- WHAT YOU WILL DO:
Your answer must be an exact copy of all the entries.
***** MATERIAL FOR THIS TASK
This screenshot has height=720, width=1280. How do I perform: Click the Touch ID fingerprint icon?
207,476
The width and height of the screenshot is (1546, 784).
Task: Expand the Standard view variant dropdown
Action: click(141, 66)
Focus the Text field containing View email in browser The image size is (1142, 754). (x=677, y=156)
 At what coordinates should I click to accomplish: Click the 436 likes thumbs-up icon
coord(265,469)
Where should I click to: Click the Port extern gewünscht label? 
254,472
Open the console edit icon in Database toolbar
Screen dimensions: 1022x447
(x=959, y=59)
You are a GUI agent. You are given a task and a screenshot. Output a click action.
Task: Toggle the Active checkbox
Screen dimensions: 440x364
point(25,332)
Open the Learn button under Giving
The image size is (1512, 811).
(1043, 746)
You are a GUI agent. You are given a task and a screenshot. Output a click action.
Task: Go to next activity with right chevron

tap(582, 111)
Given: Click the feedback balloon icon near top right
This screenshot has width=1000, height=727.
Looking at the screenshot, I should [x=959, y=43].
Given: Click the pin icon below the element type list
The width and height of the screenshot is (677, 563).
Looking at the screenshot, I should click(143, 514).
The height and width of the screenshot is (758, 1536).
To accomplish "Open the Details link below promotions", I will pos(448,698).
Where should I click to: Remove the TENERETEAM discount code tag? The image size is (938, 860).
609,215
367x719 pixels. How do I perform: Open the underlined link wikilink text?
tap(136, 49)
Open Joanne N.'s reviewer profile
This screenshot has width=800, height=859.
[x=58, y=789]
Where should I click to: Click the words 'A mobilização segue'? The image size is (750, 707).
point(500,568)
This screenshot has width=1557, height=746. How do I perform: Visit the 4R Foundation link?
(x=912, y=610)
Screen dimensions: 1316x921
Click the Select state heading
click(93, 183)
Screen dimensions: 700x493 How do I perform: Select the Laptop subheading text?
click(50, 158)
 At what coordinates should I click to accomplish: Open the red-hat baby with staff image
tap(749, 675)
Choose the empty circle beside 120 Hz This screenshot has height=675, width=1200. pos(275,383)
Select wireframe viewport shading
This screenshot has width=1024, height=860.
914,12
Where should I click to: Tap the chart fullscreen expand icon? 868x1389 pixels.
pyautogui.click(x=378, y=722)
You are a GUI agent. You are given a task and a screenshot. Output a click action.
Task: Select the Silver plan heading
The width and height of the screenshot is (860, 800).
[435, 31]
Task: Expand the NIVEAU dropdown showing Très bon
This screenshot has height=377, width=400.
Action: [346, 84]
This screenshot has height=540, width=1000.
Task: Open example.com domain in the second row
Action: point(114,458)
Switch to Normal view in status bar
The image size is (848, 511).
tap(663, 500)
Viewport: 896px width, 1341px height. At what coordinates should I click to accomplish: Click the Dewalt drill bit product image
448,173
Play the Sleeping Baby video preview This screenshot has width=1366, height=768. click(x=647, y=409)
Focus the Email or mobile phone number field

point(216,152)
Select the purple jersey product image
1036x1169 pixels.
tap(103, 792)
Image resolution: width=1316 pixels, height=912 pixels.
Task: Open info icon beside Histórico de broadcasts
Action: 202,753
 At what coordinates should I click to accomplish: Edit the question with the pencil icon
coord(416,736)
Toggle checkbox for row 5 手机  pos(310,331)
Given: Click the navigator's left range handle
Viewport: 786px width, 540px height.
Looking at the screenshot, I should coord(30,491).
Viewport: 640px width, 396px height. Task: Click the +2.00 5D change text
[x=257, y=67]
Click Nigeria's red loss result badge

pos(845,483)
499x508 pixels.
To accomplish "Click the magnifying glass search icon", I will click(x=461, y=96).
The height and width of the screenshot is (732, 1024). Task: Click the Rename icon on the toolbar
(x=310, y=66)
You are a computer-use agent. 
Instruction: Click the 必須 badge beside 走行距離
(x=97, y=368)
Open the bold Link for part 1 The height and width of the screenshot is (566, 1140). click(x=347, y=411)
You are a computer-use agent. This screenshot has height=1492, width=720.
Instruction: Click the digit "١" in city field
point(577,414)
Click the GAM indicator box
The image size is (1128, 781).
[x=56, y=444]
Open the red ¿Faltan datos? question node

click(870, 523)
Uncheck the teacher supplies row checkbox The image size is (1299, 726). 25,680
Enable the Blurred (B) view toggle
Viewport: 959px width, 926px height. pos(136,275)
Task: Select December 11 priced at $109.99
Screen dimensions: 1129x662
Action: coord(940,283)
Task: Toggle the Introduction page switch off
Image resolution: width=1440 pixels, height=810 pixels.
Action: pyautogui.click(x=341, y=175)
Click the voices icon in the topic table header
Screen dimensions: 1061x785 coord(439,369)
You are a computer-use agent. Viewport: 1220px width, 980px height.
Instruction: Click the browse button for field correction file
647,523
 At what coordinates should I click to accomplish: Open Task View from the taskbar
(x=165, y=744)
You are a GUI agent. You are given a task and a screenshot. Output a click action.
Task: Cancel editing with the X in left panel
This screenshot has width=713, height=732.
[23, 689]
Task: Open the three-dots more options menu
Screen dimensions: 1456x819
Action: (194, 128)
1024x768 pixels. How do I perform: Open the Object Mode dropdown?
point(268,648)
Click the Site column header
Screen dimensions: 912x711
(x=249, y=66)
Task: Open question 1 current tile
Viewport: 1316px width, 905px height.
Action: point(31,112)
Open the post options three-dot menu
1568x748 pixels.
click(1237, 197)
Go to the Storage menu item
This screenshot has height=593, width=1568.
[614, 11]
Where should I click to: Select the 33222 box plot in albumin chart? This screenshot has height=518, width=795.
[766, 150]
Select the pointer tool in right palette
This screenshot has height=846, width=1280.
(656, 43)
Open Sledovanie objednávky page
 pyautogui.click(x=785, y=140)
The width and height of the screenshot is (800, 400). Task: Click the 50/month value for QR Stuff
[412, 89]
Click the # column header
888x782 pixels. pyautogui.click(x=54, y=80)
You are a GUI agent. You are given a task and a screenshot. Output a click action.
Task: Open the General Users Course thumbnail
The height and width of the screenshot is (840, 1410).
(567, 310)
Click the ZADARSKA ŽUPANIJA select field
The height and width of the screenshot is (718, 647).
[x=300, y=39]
**********
- EXPECTED ANSWER:
This screenshot has height=720, width=1280. How do I perform: Click the Touch ID fingerprint icon?
207,476
The width and height of the screenshot is (1546, 784).
Task: Expand the Standard view variant dropdown
Action: click(141, 66)
Focus the Text field containing View email in browser The image size is (1142, 754). (x=677, y=156)
 At what coordinates should I click to accomplish: Click the 436 likes thumbs-up icon
coord(265,469)
Where should I click to: Click the Port extern gewünscht label? 
254,472
Open the console edit icon in Database toolbar
Screen dimensions: 1022x447
(x=959, y=59)
You are a GUI agent. You are given a task and a screenshot. Output a click action.
Task: Toggle the Active checkbox
Screen dimensions: 440x364
point(25,332)
Open the Learn button under Giving
The image size is (1512, 811).
(1043, 746)
You are a GUI agent. You are given a task and a screenshot. Output a click action.
Task: Go to next activity with right chevron

tap(582, 111)
Given: Click the feedback balloon icon near top right
This screenshot has width=1000, height=727.
Looking at the screenshot, I should [x=959, y=43].
Given: Click the pin icon below the element type list
The width and height of the screenshot is (677, 563).
Looking at the screenshot, I should click(143, 514).
The height and width of the screenshot is (758, 1536).
To accomplish "Open the Details link below promotions", I will pos(448,698).
Where should I click to: Remove the TENERETEAM discount code tag? The image size is (938, 860).
609,215
367x719 pixels. How do I perform: Open the underlined link wikilink text?
tap(136, 49)
Open Joanne N.'s reviewer profile
This screenshot has width=800, height=859.
[x=58, y=789]
Where should I click to: Click the words 'A mobilização segue'? The image size is (750, 707).
point(500,568)
This screenshot has width=1557, height=746. How do I perform: Visit the 4R Foundation link?
(x=912, y=610)
Screen dimensions: 1316x921
Click the Select state heading
click(93, 183)
Screen dimensions: 700x493 How do I perform: Select the Laptop subheading text?
click(50, 158)
 At what coordinates should I click to accomplish: Open the red-hat baby with staff image
tap(749, 675)
Choose the empty circle beside 120 Hz This screenshot has height=675, width=1200. pos(275,383)
Select wireframe viewport shading
This screenshot has width=1024, height=860.
914,12
Where should I click to: Tap the chart fullscreen expand icon? 868x1389 pixels.
pyautogui.click(x=378, y=722)
You are a GUI agent. You are given a task and a screenshot. Output a click action.
Task: Select the Silver plan heading
The width and height of the screenshot is (860, 800).
[435, 31]
Task: Expand the NIVEAU dropdown showing Très bon
This screenshot has height=377, width=400.
Action: [346, 84]
This screenshot has height=540, width=1000.
Task: Open example.com domain in the second row
Action: point(114,458)
Switch to Normal view in status bar
The image size is (848, 511).
tap(663, 500)
Viewport: 896px width, 1341px height. At what coordinates should I click to accomplish: Click the Dewalt drill bit product image
448,173
Play the Sleeping Baby video preview This screenshot has width=1366, height=768. click(x=647, y=409)
Focus the Email or mobile phone number field

point(216,152)
Select the purple jersey product image
1036x1169 pixels.
tap(103, 792)
Image resolution: width=1316 pixels, height=912 pixels.
Task: Open info icon beside Histórico de broadcasts
Action: 202,753
 At what coordinates should I click to accomplish: Edit the question with the pencil icon
coord(416,736)
Toggle checkbox for row 5 手机  pos(310,331)
Given: Click the navigator's left range handle
Viewport: 786px width, 540px height.
Looking at the screenshot, I should coord(30,491).
Viewport: 640px width, 396px height. Task: Click the +2.00 5D change text
[x=257, y=67]
Click Nigeria's red loss result badge

pos(845,483)
499x508 pixels.
To accomplish "Click the magnifying glass search icon", I will click(x=461, y=96).
The height and width of the screenshot is (732, 1024). Task: Click the Rename icon on the toolbar
(x=310, y=66)
You are a computer-use agent. 
Instruction: Click the 必須 badge beside 走行距離
(x=97, y=368)
Open the bold Link for part 1 The height and width of the screenshot is (566, 1140). click(x=347, y=411)
You are a computer-use agent. This screenshot has height=1492, width=720.
Instruction: Click the digit "١" in city field
point(577,414)
Click the GAM indicator box
The image size is (1128, 781).
[x=56, y=444]
Open the red ¿Faltan datos? question node

click(870, 523)
Uncheck the teacher supplies row checkbox The image size is (1299, 726). 25,680
Enable the Blurred (B) view toggle
Viewport: 959px width, 926px height. pos(136,275)
Task: Select December 11 priced at $109.99
Screen dimensions: 1129x662
Action: coord(940,283)
Task: Toggle the Introduction page switch off
Image resolution: width=1440 pixels, height=810 pixels.
Action: pyautogui.click(x=341, y=175)
Click the voices icon in the topic table header
Screen dimensions: 1061x785 coord(439,369)
You are a computer-use agent. Viewport: 1220px width, 980px height.
Instruction: Click the browse button for field correction file
647,523
 At what coordinates should I click to accomplish: Open Task View from the taskbar
(x=165, y=744)
You are a GUI agent. You are given a task and a screenshot. Output a click action.
Task: Cancel editing with the X in left panel
This screenshot has width=713, height=732.
[23, 689]
Task: Open the three-dots more options menu
Screen dimensions: 1456x819
Action: (194, 128)
1024x768 pixels. How do I perform: Open the Object Mode dropdown?
point(268,648)
Click the Site column header
Screen dimensions: 912x711
(x=249, y=66)
Task: Open question 1 current tile
Viewport: 1316px width, 905px height.
Action: point(31,112)
Open the post options three-dot menu
1568x748 pixels.
click(1237, 197)
Go to the Storage menu item
This screenshot has height=593, width=1568.
[614, 11]
Where should I click to: Select the 33222 box plot in albumin chart? This screenshot has height=518, width=795.
[766, 150]
Select the pointer tool in right palette
This screenshot has height=846, width=1280.
(656, 43)
Open Sledovanie objednávky page
 pyautogui.click(x=785, y=140)
The width and height of the screenshot is (800, 400). Task: Click the 50/month value for QR Stuff
[412, 89]
Click the # column header
888x782 pixels. pyautogui.click(x=54, y=80)
You are a GUI agent. You are given a task and a screenshot. Output a click action.
Task: Open the General Users Course thumbnail
The height and width of the screenshot is (840, 1410).
(567, 310)
Click the ZADARSKA ŽUPANIJA select field
The height and width of the screenshot is (718, 647).
[x=300, y=39]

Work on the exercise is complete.